LISTA DE TAREFAS ->
1: Segundo o trecho sobre o Rito Escocês Retificado, quais são os graus simbólicos desse regime?
2: Dê continuidade ao trecho sobre Willermoz e o Rito Escocês Retificado, começando logo após a última frase apresentada.

TRECHO DO DOCUMENTO ->
____

Da maneira que foi concebido, o Rito Escocês Retificado devia incluir três etapas sucessivas (que chamaremos aqui de Classes), concêntricas como diria Jean-François Var, compostas por graus simbólicos, uma Ordem Interior Cavaleiresca e a dos (Grandes) Professos. Na atualidade, apenas as duas primeiras classes estão em plena atividade. A terceira (até onde sabemos) não está ativa em nenhuma das potências maçônicas ditas regulares, já os grupos que dizem praticá-la valem-se dos textos dos fundadores da “Santa Ordem” e organizam seu conteúdo sob o nome de “Profissão” ( [Grande] Professos), logo não podemos ter certeza da validade de seu conteúdo... Mas nesse texto trataremos apenas dos graus simbólicos.
O Regime Escocês Retificado possui quatro graus simbólicos: Aprendiz, Companheiro e Mestre, que é depois seguido pelo “Mestre Escocês de Santo André”. No século XVIII esses graus eram regidos por um Diretório Escocês cujos poderes foram definidos em Lyon no ano de 1778; algo nada estranho para época, vide que na mesma ocasião a Grande Loja Inglesa - chamada de “Antigos” - exercia sua autoridade sobre quatro graus, o último dos quais o “Royal Arch”.
Na atualidade essa estrutura não mais existe. Os três primeiros graus retificados são conferidos pelas Potências Regulares e o grau de “Mestre Escocês” se confere nas “Lojas de Santo André” pelos Grandes Priorados da Ordem.
Essa dicotomia é condição de “regularidade” no sentido que essa palavra tomou durante os primeiros decênios deste século (no qual foi escrito) e não há nada que a questione.
Jean Baptiste Willermoz e a Maçonaria Lionesa
1. Introdução da Estrita Observância em Lyon
Jean Baptiste Willermoz, lionês de excepcional longevidade (1730-1824), fabricante e comissário de seda, foi sem dúvida alguma o Pai Fundador do Regime Escocês Retificado [...]
[Nota do Blog Primeiro Discípulo: não vamos entrar em muitos detalhes sobre sua iniciação a maçonaria (aos 20 anos de idade) pois já tratamos desse assunto no artigo “Da Recepção de Jean Baptiste Willermoz ao R.E.R.” ]
No início de sua carreira maçônica, Willermoz e seus irmãos praticavam a maçonaria que mais tarde viria a se chamar de “Rito Francês” mas essa, simplesmente, não o satisfazia por completo.
Willermoz estava convencido de que a maçonaria devia desconfiar desses “conhecimentos sublimes” que ela transmitia a fim de satisfazer um sistema tão rudimentar quanto decepcionante a seus olhos.
Ele buscou nas lojas clássicas encontrar as “verdades essenciais” apresentadas sob a capa de alegorias maçônicas herdadas dos especulativos britânicos e acreditou tê-las encontrado em 1767 na “Ordem dos Cavaleiros Maçons Elus Cohen do Universo” de Martinez de Pasqually.
Recebido em 1768 ao grau de Reau-Croix (4), criou em Lyon um “tribunal” de Elus Cohen, reservado a poucos de seus íntimos companheiros, onde se dedicou com fervor, ainda que sem êxito, as experiências teúrgicas prescritas pelo “Grande Soberano” Dom Martinez de Pasqually.

____

LINHAS DO CONJUNTO ->
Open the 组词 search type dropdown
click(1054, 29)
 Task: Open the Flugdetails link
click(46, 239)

____

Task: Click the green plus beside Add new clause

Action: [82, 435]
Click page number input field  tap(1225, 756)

____

RESPOSTAS ABAIXO ->
1: São quatro: Aprendiz, Companheiro, Mestre e Mestre Escocês de Santo André.

2:
Decepcionado, talvez por não obter assistência dos supostos “Espíritos Intermediários”, desamparado pela partida de seu mestre que, em 1772, abandona a França para não mais voltar (5), Willermoz passa a dar “ouvidos a outras vozes” sem no entanto esquecer-se da doutrina Cohen.
Em 1772, seus correspondentes em Estrasburgo o informaram sobre a existência, para além do Reno, de uma forma de maçonaria caracterizada por sua bela ordem e pela seriedade de seus “conhecimentos”, a “Estrita Observância” ou, mais exatamente, “A Ordem Superior dos Cavaleiros do Templo Sagrado de Jerusalém”.
Fundada em 1751 pelo Barão (FreiHerr) Karl Gotthelf von Hund (1722-1776), ensinava que a Franco-maçonaria era uma perpetuação da Ordem do Templo, suprimida em 1312 pelo Papa Clemente V por ordem do Rei de França Felipe IV, “O Belo”.
A ordem seria dirigida pelos misteriosos “Superiores Incógnitos” - dos quais o Barão Von Hund seria apenas uma espécie de mandatário - e aspirava o restabelecimento da extinta Ordem do Templo e a recuperação de seus bens materiais (6).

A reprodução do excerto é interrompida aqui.